To calculate the pipeline latency for each frame, additional time-stamp fields can be added, enabling latency to be calculated. For its camera, Sensata wanted to study how two separate components could be merged into a single system-on-chip or partitioned between separate components. These included a DSP and RAM and an FPGA with RAM for data buffering. In the simulation, various pixels of either 12 or 24 bits link the different elements.

The CoFluent Design software allows generic hardware components to model computing, communication, or storage resources. Using CoFluent Studio, ASICs, FPGAs, or software-based computing units such as DSPs, CPUs, and MCUs are called processors and communication links or nodes are characterized as either bus-based, as a routing network or point-to-point interfaces.
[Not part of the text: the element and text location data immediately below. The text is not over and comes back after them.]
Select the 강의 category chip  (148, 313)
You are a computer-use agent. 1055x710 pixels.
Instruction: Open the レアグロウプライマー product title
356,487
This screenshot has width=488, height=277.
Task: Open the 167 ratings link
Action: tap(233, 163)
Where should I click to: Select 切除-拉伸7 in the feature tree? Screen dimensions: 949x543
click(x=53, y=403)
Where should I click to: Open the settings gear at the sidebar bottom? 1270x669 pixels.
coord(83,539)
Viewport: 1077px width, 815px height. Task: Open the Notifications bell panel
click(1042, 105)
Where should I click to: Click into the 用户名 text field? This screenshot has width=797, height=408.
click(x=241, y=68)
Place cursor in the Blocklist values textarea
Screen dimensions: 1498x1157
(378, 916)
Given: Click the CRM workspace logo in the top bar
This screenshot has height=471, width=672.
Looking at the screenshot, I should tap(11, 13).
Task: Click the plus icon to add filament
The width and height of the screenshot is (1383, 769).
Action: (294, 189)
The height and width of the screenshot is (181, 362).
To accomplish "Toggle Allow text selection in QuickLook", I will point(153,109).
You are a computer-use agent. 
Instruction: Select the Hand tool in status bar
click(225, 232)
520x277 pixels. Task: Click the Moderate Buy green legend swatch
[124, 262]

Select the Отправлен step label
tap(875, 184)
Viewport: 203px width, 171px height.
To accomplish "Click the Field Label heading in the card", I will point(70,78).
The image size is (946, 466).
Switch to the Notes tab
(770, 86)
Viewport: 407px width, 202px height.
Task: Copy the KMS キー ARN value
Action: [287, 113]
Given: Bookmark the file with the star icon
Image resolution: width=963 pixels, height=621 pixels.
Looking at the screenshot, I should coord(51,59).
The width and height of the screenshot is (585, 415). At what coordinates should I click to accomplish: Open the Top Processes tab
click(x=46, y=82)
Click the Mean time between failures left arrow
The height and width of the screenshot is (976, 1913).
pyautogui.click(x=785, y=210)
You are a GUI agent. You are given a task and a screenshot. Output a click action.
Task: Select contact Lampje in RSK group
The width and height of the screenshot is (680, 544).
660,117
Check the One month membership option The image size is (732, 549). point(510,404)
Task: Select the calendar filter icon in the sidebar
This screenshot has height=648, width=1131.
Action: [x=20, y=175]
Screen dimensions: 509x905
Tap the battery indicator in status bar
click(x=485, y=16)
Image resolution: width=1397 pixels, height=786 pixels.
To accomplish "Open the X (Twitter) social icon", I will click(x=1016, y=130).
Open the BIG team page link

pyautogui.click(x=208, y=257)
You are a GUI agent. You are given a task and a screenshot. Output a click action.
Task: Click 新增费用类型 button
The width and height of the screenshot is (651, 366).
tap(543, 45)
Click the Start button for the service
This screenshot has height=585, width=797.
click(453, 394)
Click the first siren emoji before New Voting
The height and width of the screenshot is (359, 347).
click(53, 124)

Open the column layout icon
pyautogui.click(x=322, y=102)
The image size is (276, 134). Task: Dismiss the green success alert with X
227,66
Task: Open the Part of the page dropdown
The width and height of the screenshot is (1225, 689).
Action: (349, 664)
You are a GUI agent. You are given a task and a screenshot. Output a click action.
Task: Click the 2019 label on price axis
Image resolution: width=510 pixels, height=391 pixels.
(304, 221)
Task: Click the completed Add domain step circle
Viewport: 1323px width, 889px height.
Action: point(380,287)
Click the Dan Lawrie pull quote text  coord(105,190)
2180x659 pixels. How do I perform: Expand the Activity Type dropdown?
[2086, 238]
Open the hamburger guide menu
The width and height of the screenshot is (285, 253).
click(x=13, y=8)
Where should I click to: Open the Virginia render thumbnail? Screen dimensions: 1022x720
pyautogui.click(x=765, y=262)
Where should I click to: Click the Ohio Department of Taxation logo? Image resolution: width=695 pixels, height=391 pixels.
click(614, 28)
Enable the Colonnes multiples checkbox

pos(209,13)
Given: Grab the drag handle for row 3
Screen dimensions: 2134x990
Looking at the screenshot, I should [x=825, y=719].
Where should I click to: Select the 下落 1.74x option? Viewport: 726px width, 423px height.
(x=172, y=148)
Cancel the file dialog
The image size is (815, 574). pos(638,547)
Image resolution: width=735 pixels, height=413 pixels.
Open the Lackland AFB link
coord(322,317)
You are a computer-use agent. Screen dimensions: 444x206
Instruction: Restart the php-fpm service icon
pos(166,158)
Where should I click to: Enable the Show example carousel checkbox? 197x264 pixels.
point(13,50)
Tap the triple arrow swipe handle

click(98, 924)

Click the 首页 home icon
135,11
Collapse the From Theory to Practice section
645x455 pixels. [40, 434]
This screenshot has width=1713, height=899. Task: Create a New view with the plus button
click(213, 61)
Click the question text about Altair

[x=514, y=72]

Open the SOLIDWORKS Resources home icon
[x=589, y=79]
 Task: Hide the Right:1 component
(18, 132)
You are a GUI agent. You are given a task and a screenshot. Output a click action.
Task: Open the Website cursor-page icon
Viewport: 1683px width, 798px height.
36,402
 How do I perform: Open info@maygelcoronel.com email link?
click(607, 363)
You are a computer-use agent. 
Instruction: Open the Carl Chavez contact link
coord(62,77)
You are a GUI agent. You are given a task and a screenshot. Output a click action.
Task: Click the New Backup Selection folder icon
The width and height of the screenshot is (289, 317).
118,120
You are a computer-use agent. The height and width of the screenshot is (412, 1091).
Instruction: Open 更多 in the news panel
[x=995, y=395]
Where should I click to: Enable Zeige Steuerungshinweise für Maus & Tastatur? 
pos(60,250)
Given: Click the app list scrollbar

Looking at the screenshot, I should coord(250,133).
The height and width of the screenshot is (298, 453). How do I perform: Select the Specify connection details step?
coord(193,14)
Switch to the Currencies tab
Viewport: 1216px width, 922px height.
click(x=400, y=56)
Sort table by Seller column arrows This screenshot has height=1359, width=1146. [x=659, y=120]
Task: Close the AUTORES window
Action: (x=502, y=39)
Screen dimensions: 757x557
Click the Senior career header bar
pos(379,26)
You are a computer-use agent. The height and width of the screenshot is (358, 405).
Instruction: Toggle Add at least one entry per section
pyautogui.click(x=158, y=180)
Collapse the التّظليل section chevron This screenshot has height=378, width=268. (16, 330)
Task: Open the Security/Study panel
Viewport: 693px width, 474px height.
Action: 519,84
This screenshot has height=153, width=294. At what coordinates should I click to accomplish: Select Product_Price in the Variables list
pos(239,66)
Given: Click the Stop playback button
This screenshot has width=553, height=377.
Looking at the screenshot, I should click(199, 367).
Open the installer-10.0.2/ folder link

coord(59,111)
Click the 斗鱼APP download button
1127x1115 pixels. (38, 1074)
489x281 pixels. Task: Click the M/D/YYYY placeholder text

To model its camera, Sensata created and characterized three hardware configurations that consisted of running image sensor control, and color image processing functions on an FPGA or on a DSP. For all three hardware configurations, display, communications and monitoring functions were partitioned on the DSP and imager control functions on an FPGA.

Results of these simulations allowed the Sensata to examine the price/performance trade-off of each camera design before committing to any hardware design. “Although the optimal architecture was achieved through iterating various hardware configurations, the research and data gathering of the performance and processing capability of algorithms and hardware were key to performing a successful simulation,” says Song.